[Directions] In the listing that follows, how many lines include the string "badge"? Reply with only the number.

[Information given]
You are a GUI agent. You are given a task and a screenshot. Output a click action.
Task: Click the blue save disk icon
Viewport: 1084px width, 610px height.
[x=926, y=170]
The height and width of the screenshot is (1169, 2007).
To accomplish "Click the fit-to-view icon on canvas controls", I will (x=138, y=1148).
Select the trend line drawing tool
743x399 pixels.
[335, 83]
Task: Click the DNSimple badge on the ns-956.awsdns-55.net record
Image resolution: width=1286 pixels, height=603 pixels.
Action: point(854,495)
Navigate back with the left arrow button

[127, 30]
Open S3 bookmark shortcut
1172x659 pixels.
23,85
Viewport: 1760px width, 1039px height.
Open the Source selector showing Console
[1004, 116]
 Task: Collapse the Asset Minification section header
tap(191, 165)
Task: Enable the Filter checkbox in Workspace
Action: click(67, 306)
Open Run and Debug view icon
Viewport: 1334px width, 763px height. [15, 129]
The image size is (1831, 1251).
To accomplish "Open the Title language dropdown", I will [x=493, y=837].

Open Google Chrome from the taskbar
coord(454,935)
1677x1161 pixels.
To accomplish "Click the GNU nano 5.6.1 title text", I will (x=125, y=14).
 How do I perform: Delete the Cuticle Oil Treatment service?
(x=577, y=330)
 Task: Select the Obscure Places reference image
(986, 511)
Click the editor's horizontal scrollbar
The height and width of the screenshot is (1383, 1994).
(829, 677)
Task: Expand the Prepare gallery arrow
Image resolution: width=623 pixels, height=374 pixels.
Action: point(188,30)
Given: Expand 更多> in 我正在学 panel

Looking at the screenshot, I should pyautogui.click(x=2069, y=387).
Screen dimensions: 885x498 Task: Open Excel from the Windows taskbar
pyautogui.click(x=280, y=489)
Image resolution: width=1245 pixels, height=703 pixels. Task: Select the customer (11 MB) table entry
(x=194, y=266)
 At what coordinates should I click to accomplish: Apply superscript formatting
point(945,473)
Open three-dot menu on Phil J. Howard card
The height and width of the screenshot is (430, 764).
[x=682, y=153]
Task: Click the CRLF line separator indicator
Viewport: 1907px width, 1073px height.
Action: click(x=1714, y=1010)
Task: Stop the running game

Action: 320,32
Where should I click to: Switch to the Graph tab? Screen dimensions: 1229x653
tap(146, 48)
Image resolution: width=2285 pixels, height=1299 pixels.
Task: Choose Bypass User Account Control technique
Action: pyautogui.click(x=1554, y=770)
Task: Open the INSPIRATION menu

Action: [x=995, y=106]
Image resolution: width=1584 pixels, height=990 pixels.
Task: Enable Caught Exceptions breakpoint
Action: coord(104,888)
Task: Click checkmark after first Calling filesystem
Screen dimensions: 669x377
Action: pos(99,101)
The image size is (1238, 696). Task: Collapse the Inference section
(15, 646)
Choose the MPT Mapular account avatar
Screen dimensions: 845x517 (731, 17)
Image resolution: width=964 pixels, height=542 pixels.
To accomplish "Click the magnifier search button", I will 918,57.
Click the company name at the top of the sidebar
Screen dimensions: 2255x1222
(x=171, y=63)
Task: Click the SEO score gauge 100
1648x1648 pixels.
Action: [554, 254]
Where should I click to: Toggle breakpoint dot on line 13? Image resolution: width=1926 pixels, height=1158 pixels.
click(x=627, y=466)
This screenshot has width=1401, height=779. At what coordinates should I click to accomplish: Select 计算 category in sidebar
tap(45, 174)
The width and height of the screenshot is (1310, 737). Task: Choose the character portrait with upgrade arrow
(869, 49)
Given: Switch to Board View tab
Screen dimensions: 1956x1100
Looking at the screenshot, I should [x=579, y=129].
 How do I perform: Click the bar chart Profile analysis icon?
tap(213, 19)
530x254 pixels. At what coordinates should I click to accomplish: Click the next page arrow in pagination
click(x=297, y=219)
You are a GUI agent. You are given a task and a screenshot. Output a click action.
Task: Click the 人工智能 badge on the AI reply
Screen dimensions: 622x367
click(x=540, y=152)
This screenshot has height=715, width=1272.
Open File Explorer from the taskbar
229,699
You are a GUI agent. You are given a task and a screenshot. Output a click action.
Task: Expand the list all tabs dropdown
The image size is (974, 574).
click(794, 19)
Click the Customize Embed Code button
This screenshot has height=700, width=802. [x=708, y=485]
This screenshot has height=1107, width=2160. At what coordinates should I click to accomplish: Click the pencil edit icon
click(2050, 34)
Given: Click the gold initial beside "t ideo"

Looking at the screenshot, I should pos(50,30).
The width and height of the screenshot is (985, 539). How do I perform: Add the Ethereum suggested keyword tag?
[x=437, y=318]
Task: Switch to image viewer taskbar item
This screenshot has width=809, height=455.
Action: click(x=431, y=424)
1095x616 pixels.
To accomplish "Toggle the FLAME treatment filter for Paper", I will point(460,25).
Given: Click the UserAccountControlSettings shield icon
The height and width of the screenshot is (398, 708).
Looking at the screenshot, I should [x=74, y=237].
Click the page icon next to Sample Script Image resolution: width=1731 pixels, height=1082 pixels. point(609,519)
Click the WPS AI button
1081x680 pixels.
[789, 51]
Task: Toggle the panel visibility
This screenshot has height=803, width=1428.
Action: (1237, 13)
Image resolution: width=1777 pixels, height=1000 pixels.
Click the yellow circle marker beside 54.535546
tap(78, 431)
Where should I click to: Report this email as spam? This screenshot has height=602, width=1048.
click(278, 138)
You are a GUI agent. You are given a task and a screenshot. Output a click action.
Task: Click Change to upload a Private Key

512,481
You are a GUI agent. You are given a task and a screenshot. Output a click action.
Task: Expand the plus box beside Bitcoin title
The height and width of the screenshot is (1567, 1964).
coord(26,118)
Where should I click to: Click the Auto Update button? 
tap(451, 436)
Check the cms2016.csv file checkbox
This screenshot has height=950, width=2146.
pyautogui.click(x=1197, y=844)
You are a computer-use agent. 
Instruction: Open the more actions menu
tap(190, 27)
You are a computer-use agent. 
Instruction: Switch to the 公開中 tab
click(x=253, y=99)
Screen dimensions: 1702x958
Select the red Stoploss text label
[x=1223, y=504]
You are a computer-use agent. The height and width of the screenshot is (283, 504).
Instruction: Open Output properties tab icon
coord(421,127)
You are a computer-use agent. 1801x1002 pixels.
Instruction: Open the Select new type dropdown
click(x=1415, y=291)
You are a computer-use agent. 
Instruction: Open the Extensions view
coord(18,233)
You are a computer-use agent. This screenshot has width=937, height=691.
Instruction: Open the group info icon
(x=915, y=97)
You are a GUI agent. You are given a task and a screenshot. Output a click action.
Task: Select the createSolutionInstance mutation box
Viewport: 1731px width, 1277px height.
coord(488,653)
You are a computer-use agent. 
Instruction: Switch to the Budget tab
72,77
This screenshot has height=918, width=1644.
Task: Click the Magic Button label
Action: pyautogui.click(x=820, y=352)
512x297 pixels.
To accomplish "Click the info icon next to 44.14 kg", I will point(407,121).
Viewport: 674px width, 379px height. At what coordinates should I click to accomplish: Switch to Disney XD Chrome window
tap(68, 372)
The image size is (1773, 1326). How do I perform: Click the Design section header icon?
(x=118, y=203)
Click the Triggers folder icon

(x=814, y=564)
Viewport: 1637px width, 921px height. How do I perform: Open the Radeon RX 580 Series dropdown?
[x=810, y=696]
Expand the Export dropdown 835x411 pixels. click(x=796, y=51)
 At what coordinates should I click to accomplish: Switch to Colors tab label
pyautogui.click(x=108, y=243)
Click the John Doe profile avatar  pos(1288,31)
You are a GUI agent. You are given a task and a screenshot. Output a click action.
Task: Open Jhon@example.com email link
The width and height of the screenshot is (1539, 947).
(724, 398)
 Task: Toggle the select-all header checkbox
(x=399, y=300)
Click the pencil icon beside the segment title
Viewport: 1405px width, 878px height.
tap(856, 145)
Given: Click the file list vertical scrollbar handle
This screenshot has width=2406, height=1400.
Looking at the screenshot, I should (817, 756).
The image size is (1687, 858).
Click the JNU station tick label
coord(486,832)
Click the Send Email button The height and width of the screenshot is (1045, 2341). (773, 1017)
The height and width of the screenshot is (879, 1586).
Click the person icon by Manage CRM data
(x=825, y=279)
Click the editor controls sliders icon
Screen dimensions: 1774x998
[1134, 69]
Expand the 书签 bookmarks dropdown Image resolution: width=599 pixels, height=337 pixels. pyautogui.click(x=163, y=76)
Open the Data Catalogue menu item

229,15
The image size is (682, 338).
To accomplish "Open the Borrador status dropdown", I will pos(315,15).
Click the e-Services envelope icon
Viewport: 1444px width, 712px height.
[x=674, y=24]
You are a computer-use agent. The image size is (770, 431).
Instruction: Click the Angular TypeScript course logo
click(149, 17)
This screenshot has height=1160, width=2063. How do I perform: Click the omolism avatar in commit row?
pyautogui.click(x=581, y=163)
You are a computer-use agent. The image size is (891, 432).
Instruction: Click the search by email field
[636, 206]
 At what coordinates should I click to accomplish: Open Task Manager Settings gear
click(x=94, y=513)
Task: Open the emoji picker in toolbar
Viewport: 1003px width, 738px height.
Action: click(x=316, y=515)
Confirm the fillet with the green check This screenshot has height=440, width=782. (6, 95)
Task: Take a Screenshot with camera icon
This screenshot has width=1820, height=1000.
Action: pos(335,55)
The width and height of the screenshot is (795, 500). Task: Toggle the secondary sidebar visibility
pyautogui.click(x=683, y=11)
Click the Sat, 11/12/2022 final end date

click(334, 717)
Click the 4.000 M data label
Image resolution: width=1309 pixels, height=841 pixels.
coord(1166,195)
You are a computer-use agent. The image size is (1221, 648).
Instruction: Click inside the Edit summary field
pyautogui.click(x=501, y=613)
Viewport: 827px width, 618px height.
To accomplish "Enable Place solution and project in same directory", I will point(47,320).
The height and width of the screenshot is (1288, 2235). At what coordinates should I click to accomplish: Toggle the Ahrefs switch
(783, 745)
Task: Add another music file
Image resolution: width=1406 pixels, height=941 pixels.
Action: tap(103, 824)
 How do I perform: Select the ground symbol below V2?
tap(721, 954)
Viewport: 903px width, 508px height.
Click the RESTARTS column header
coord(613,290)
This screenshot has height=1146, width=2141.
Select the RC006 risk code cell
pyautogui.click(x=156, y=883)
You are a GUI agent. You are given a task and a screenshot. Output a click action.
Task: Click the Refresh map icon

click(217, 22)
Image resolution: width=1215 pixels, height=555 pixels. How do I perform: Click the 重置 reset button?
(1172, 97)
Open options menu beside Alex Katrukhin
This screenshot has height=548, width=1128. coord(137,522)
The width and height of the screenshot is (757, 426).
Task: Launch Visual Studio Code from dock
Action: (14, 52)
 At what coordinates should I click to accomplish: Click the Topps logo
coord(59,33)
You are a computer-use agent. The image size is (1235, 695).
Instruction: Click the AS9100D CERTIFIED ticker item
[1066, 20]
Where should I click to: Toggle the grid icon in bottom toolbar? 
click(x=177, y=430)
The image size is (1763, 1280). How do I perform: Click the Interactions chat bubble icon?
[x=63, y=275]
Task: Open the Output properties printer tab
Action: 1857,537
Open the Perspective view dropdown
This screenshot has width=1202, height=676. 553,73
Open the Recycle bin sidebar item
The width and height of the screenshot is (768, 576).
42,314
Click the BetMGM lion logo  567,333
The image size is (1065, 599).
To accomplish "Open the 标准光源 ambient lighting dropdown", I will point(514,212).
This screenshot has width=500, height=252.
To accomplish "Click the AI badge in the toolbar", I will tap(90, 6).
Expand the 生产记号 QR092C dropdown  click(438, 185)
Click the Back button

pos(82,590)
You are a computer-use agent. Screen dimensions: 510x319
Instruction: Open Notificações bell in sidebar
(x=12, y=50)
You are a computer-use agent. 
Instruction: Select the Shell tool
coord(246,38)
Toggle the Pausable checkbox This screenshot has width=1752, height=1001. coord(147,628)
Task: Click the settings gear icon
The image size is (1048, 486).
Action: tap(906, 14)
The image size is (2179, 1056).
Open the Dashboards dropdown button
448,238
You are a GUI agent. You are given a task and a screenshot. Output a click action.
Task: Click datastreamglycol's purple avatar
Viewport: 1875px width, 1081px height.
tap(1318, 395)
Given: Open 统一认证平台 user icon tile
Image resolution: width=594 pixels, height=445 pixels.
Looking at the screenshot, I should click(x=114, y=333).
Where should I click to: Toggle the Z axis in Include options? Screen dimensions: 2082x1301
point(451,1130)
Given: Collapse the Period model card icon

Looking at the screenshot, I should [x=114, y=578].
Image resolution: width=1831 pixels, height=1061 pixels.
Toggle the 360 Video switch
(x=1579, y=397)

[The completed task] 3